**Directions**
Reproduce the material word for word, starting at the line that contains "Screen dimensions: 1529x784" and ending with the line that contains "Looking at the screenshot, I should 764,242.".

**The data**
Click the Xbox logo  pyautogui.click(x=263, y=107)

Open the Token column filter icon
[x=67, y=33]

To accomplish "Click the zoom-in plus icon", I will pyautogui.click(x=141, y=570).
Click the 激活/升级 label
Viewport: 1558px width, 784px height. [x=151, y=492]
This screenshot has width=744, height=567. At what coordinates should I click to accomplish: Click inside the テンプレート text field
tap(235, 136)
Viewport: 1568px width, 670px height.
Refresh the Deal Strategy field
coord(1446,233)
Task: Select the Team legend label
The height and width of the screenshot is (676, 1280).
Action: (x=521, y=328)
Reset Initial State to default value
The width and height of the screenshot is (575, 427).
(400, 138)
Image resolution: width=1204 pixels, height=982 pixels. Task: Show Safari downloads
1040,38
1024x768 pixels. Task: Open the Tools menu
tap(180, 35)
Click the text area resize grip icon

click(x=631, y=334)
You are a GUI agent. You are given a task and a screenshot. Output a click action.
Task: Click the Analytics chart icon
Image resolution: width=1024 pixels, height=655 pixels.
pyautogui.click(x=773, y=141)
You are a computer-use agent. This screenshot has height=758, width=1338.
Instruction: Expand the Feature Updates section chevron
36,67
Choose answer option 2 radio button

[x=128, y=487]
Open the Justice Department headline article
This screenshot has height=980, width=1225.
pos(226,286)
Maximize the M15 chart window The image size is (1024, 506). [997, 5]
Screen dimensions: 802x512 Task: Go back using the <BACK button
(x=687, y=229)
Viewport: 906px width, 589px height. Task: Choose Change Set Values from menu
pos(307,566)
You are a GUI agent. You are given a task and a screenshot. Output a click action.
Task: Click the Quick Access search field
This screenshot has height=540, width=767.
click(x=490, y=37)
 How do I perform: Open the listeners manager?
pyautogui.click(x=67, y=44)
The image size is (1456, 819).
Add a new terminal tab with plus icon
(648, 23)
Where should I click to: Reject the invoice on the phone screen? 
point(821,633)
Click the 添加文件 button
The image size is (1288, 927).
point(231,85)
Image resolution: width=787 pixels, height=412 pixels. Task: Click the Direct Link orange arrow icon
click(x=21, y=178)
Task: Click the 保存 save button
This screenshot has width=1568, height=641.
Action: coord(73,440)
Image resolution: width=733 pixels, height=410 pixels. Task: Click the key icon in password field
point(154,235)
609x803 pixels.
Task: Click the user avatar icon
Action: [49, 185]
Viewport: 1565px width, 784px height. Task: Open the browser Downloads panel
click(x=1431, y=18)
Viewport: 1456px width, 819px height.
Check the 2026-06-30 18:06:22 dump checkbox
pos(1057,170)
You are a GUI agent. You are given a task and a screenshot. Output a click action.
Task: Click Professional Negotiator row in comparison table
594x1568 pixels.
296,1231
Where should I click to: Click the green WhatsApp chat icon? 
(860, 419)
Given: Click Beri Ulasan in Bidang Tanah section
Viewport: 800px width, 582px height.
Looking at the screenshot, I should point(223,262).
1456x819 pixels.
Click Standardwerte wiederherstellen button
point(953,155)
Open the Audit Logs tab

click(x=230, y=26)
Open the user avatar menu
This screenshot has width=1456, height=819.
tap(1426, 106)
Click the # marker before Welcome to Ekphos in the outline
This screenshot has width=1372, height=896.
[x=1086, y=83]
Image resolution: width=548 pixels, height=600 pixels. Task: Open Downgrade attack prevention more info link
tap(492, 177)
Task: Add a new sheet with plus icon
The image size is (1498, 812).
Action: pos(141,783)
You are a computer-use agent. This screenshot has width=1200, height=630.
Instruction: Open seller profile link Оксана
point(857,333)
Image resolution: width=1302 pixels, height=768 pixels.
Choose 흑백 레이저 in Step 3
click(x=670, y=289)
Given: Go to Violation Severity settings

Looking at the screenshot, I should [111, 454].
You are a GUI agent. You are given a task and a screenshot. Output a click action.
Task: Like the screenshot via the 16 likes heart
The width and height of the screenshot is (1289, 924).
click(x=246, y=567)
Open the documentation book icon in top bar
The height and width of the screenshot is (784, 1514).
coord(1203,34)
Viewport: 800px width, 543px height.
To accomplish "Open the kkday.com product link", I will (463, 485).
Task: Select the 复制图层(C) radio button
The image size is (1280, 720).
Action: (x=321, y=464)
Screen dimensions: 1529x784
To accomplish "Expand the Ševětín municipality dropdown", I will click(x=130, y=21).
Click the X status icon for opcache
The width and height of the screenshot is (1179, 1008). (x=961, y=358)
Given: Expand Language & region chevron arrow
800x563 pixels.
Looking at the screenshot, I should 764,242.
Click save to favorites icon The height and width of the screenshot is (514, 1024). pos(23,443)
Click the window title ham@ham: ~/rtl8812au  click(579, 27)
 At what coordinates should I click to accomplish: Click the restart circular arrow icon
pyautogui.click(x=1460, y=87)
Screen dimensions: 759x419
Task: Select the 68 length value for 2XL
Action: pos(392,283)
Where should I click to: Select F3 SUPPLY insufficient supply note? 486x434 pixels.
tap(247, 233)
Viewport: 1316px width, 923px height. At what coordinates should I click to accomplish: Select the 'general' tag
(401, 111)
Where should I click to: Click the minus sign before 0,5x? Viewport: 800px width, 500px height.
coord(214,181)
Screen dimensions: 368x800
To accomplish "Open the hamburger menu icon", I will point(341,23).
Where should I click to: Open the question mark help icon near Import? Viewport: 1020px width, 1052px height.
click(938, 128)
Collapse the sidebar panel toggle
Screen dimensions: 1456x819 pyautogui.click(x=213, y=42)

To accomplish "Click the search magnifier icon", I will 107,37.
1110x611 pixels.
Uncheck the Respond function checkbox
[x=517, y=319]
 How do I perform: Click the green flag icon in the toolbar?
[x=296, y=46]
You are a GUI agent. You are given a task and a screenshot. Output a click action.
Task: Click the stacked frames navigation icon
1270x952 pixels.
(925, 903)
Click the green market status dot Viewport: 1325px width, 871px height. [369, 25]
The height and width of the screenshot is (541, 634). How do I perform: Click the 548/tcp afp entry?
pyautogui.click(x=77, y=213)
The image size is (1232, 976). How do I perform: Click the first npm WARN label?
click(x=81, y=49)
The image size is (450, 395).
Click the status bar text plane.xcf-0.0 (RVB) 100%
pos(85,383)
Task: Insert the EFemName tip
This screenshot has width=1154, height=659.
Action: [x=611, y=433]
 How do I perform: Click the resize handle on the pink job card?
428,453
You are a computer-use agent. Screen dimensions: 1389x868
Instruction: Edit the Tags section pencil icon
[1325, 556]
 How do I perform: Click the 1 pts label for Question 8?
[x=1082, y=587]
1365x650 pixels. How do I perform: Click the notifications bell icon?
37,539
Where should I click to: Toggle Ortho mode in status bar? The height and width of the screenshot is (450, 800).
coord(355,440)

**Solution to this problem**
Screen dimensions: 1529x784
To accomplish "Expand the Ševětín municipality dropdown", I will click(x=130, y=21).
Click the X status icon for opcache
The width and height of the screenshot is (1179, 1008). (x=961, y=358)
Given: Expand Language & region chevron arrow
800x563 pixels.
Looking at the screenshot, I should 764,242.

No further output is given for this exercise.